Question

Show that the vector field $$\vec F(x,y,z)=xz\vec i+xyz\vec j-y^{2}\vec k$$ is not conservative.

Answer

**step1** Understanding the concept of a conservative vector field

A vector field $$\vec F$$ is defined as conservative if it can be expressed as the gradient of a scalar potential function $$\phi$$, i.e., $$\vec F = \nabla \phi$$. A fundamental property for a vector field $$\vec F = P\vec i + Q\vec j + R\vec k$$ to be conservative on a simply connected domain is that its curl must be identically zero. The curl of a vector field is given by the formula:
$$\nabla \times \vec F = \left(\frac{\partial R}{\partial y} - \frac{\partial Q}{\partial z}\right)\vec i - \left(\frac{\partial R}{\partial x} - \frac{\partial P}{\partial z}\right)\vec j + \left(\frac{\partial Q}{\partial x} - \frac{\partial P}{\partial y}\right)\vec k$$
To demonstrate that a vector field is not conservative, we must show that its curl is not the zero vector.
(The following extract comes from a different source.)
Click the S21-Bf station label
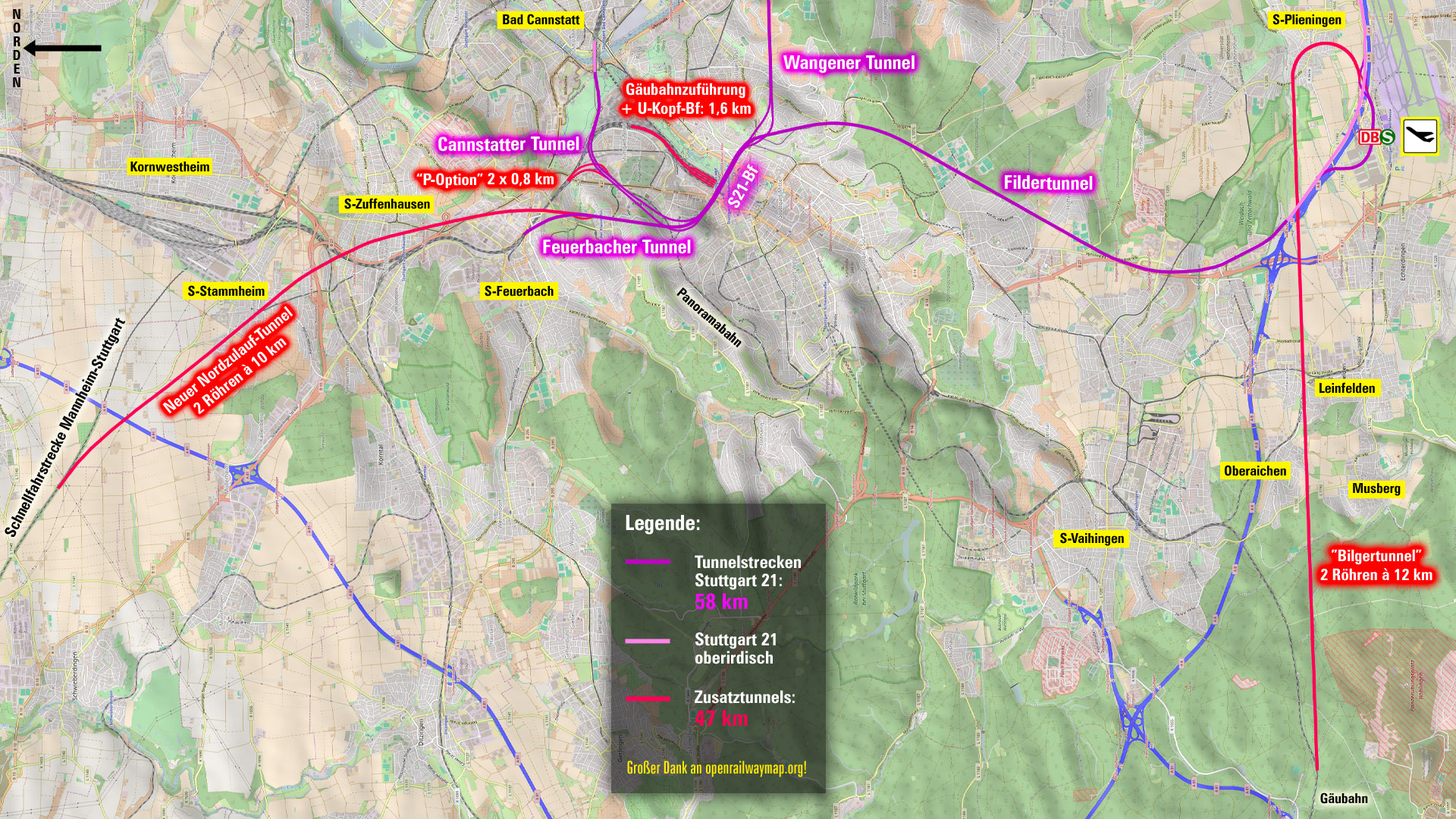Image resolution: width=1456 pixels, height=819 pixels. [x=743, y=185]
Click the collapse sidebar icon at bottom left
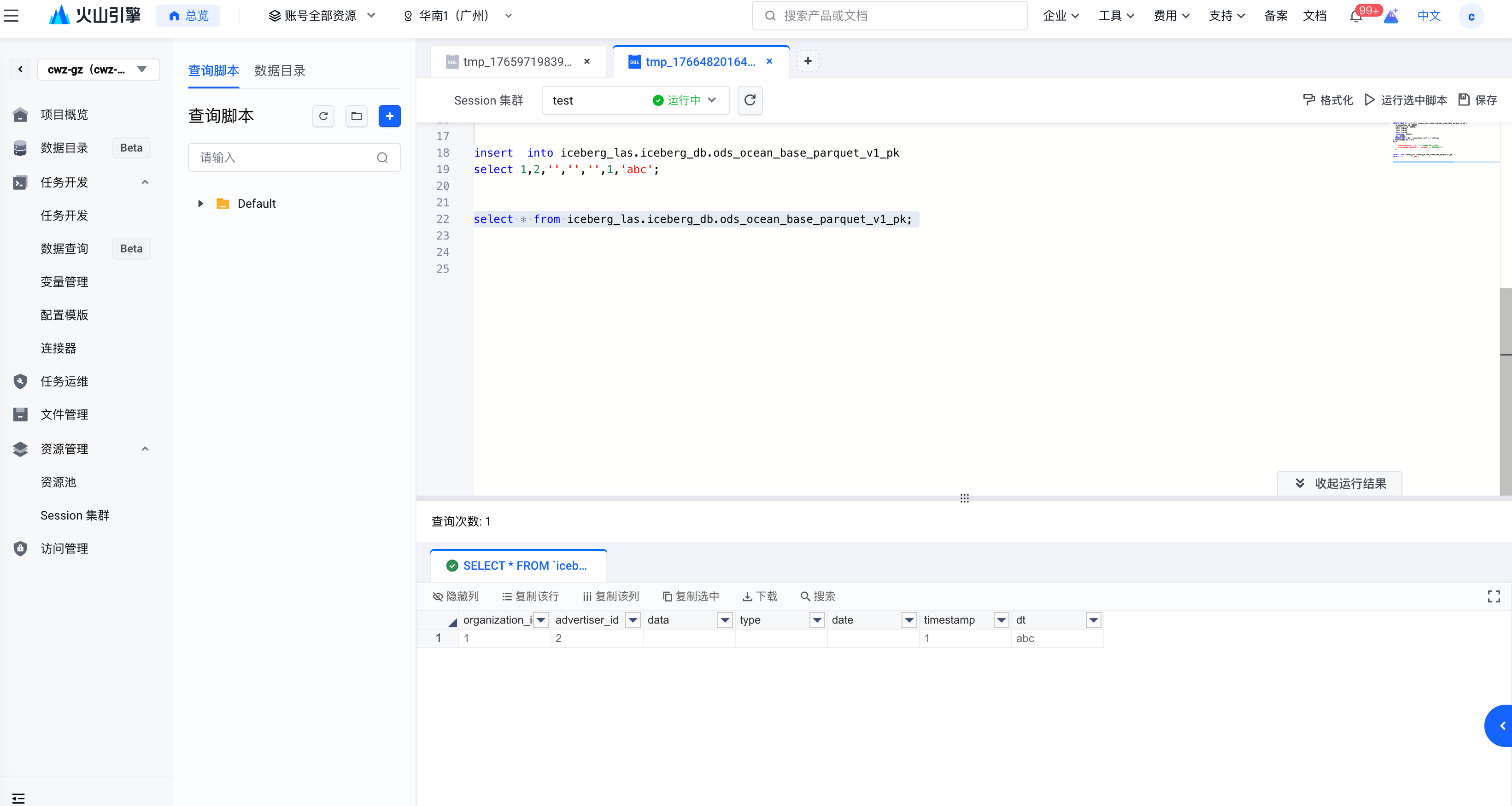Image resolution: width=1512 pixels, height=806 pixels. click(18, 798)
**step2** Identifying the components of the given vector field

The given vector field is $$\vec F(x,y,z)=xz\vec i+xyz\vec j-y^{2}\vec k$$.
We can identify the components P, Q, and R as follows:
$$P = xz$$
$$Q = xyz$$
$$R = -y^2$$

**step3** Calculating the necessary partial derivatives

To compute the curl, we need to find the following six partial derivatives:
1. Partial derivative of $$R$$ with respect to $$y$$:
$$\frac{\partial R}{\partial y} = \frac{\partial}{\partial y}(-y^2) = -2y$$
2. Partial derivative of $$Q$$ with respect to $$z$$:
$$\frac{\partial Q}{\partial z} = \frac{\partial}{\partial z}(xyz) = xy$$
3. Partial derivative of $$R$$ with respect to $$x$$:
$$\frac{\partial R}{\partial x} = \frac{\partial}{\partial x}(-y^2) = 0$$
4. Partial derivative of $$P$$ with respect to $$z$$:
$$\frac{\partial P}{\partial z} = \frac{\partial}{\partial z}(xz) = x$$
5. Partial derivative of $$Q$$ with respect to $$x$$:
$$\frac{\partial Q}{\partial x} = \frac{\partial}{\partial x}(xyz) = yz$$
6. Partial derivative of $$P$$ with respect to $$y$$:
$$\frac{\partial P}{\partial y} = \frac{\partial}{\partial y}(xz) = 0$$

**step4** Computing the curl of the vector field

Now, we substitute these partial derivatives into the curl formula:
$$\nabla \times \vec F = \left(\frac{\partial R}{\partial y} - \frac{\partial Q}{\partial z}\right)\vec i - \left(\frac{\partial R}{\partial x} - \frac{\partial P}{\partial z}\right)\vec j + \left(\frac{\partial Q}{\partial x} - \frac{\partial P}{\partial y}\right)\vec k$$
$$= (-2y - xy)\vec i - (0 - x)\vec j + (yz - 0)\vec k$$
$$= (-2y - xy)\vec i + x\vec j + yz\vec k$$

**step5** Concluding whether the vector field is conservative

For a vector field to be conservative, its curl must result in the zero vector, i.e., $$\nabla \times \vec F = 0\vec i + 0\vec j + 0\vec k$$.
Our calculation shows that the curl of the given vector field is $$\nabla \times \vec F = (-2y - xy)\vec i + x\vec j + yz\vec k$$.
The components of this curl are $$-2y - xy$$, $$x$$, and $$yz$$. Since these components are not all identically zero (for example, the y-component, $$x$$, is not zero for all $$x$$ values), the curl of $$\vec F$$ is not the zero vector.
Therefore, the vector field $$\vec F(x,y,z)=xz\vec i+xyz\vec j-y^{2}\vec k$$ is not conservative.